__Problem description__
The full listing below should be copied verbatim.

-----

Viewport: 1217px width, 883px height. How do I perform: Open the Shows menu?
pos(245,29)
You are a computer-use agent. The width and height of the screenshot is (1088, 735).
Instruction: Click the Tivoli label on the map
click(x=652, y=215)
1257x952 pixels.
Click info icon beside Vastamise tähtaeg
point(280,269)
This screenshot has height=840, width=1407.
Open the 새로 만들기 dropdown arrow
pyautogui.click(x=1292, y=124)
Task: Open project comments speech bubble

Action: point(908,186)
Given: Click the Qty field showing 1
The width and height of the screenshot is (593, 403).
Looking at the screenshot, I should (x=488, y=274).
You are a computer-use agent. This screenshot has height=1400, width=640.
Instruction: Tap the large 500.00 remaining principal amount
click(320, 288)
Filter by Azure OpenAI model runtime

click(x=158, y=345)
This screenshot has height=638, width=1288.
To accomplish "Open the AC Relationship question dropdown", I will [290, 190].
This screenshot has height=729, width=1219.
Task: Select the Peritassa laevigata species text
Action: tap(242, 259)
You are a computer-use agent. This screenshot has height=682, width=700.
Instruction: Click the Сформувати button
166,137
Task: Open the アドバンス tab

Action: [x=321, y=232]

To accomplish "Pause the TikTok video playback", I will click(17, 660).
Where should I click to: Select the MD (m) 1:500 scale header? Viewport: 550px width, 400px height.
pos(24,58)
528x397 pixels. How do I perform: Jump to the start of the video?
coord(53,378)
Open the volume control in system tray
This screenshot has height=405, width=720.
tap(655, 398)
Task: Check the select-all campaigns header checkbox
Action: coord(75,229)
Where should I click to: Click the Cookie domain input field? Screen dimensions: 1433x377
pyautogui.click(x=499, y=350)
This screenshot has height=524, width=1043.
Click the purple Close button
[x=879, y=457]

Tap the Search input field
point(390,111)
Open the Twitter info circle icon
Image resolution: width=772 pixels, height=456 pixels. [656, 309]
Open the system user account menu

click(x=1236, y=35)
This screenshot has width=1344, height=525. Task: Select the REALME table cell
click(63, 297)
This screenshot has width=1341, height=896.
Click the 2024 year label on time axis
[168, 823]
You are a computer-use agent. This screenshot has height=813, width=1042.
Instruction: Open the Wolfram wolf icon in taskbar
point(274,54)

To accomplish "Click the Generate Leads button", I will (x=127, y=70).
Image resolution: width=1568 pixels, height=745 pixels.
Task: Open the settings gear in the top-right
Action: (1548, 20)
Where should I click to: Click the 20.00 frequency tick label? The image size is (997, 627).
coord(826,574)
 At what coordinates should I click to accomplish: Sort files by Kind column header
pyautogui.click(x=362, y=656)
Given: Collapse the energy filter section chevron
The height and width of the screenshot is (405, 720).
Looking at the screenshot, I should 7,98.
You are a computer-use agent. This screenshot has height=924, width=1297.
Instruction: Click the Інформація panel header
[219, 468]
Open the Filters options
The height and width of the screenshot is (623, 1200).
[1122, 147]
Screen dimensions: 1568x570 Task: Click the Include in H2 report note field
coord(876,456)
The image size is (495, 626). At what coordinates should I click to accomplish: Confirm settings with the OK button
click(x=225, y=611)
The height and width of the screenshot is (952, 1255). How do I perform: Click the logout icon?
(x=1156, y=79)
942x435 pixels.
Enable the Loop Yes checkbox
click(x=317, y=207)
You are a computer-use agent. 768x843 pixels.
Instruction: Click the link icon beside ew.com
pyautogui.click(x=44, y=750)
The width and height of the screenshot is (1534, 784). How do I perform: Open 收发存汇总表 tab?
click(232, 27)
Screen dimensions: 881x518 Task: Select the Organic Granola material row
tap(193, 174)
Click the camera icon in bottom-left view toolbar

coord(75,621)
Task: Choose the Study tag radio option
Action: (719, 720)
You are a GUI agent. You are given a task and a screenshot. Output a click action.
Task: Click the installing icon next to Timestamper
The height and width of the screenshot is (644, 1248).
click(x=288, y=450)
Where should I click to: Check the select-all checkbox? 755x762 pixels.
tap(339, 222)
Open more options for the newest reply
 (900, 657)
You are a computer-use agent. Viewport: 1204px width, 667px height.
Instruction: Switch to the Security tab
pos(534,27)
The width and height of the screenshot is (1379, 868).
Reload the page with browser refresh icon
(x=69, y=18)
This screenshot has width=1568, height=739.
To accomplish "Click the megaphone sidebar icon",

-----

__Solution to this problem__
Viewport: 1217px width, 883px height. How do I perform: Open the Shows menu?
pos(245,29)
You are a computer-use agent. The width and height of the screenshot is (1088, 735).
Instruction: Click the Tivoli label on the map
click(x=652, y=215)
1257x952 pixels.
Click info icon beside Vastamise tähtaeg
point(280,269)
This screenshot has height=840, width=1407.
Open the 새로 만들기 dropdown arrow
pyautogui.click(x=1292, y=124)
Task: Open project comments speech bubble

Action: point(908,186)
Given: Click the Qty field showing 1
The width and height of the screenshot is (593, 403).
Looking at the screenshot, I should (x=488, y=274).
You are a computer-use agent. This screenshot has height=1400, width=640.
Instruction: Tap the large 500.00 remaining principal amount
click(320, 288)
Filter by Azure OpenAI model runtime

click(x=158, y=345)
This screenshot has height=638, width=1288.
To accomplish "Open the AC Relationship question dropdown", I will [290, 190].
This screenshot has height=729, width=1219.
Task: Select the Peritassa laevigata species text
Action: tap(242, 259)
You are a computer-use agent. This screenshot has height=682, width=700.
Instruction: Click the Сформувати button
166,137
Task: Open the アドバンス tab

Action: [x=321, y=232]

To accomplish "Pause the TikTok video playback", I will click(17, 660).
Where should I click to: Select the MD (m) 1:500 scale header? Viewport: 550px width, 400px height.
pos(24,58)
528x397 pixels. How do I perform: Jump to the start of the video?
coord(53,378)
Open the volume control in system tray
This screenshot has height=405, width=720.
tap(655, 398)
Task: Check the select-all campaigns header checkbox
Action: coord(75,229)
Where should I click to: Click the Cookie domain input field? Screen dimensions: 1433x377
pyautogui.click(x=499, y=350)
This screenshot has height=524, width=1043.
Click the purple Close button
[x=879, y=457]

Tap the Search input field
point(390,111)
Open the Twitter info circle icon
Image resolution: width=772 pixels, height=456 pixels. [656, 309]
Open the system user account menu

click(x=1236, y=35)
This screenshot has width=1344, height=525. Task: Select the REALME table cell
click(63, 297)
This screenshot has width=1341, height=896.
Click the 2024 year label on time axis
[168, 823]
You are a computer-use agent. This screenshot has height=813, width=1042.
Instruction: Open the Wolfram wolf icon in taskbar
point(274,54)

To accomplish "Click the Generate Leads button", I will (x=127, y=70).
Image resolution: width=1568 pixels, height=745 pixels.
Task: Open the settings gear in the top-right
Action: (1548, 20)
Where should I click to: Click the 20.00 frequency tick label? The image size is (997, 627).
coord(826,574)
 At what coordinates should I click to accomplish: Sort files by Kind column header
pyautogui.click(x=362, y=656)
Given: Collapse the energy filter section chevron
The height and width of the screenshot is (405, 720).
Looking at the screenshot, I should 7,98.
You are a computer-use agent. This screenshot has height=924, width=1297.
Instruction: Click the Інформація panel header
[219, 468]
Open the Filters options
The height and width of the screenshot is (623, 1200).
[1122, 147]
Screen dimensions: 1568x570 Task: Click the Include in H2 report note field
coord(876,456)
The image size is (495, 626). At what coordinates should I click to accomplish: Confirm settings with the OK button
click(x=225, y=611)
The height and width of the screenshot is (952, 1255). How do I perform: Click the logout icon?
(x=1156, y=79)
942x435 pixels.
Enable the Loop Yes checkbox
click(x=317, y=207)
You are a computer-use agent. 768x843 pixels.
Instruction: Click the link icon beside ew.com
pyautogui.click(x=44, y=750)
The width and height of the screenshot is (1534, 784). How do I perform: Open 收发存汇总表 tab?
click(232, 27)
Screen dimensions: 881x518 Task: Select the Organic Granola material row
tap(193, 174)
Click the camera icon in bottom-left view toolbar

coord(75,621)
Task: Choose the Study tag radio option
Action: (719, 720)
You are a GUI agent. You are given a task and a screenshot. Output a click action.
Task: Click the installing icon next to Timestamper
The height and width of the screenshot is (644, 1248).
click(x=288, y=450)
Where should I click to: Check the select-all checkbox? 755x762 pixels.
tap(339, 222)
Open more options for the newest reply
 (900, 657)
You are a computer-use agent. Viewport: 1204px width, 667px height.
Instruction: Switch to the Security tab
pos(534,27)
The width and height of the screenshot is (1379, 868).
Reload the page with browser refresh icon
(x=69, y=18)
This screenshot has width=1568, height=739.
To accomplish "Click the megaphone sidebar icon",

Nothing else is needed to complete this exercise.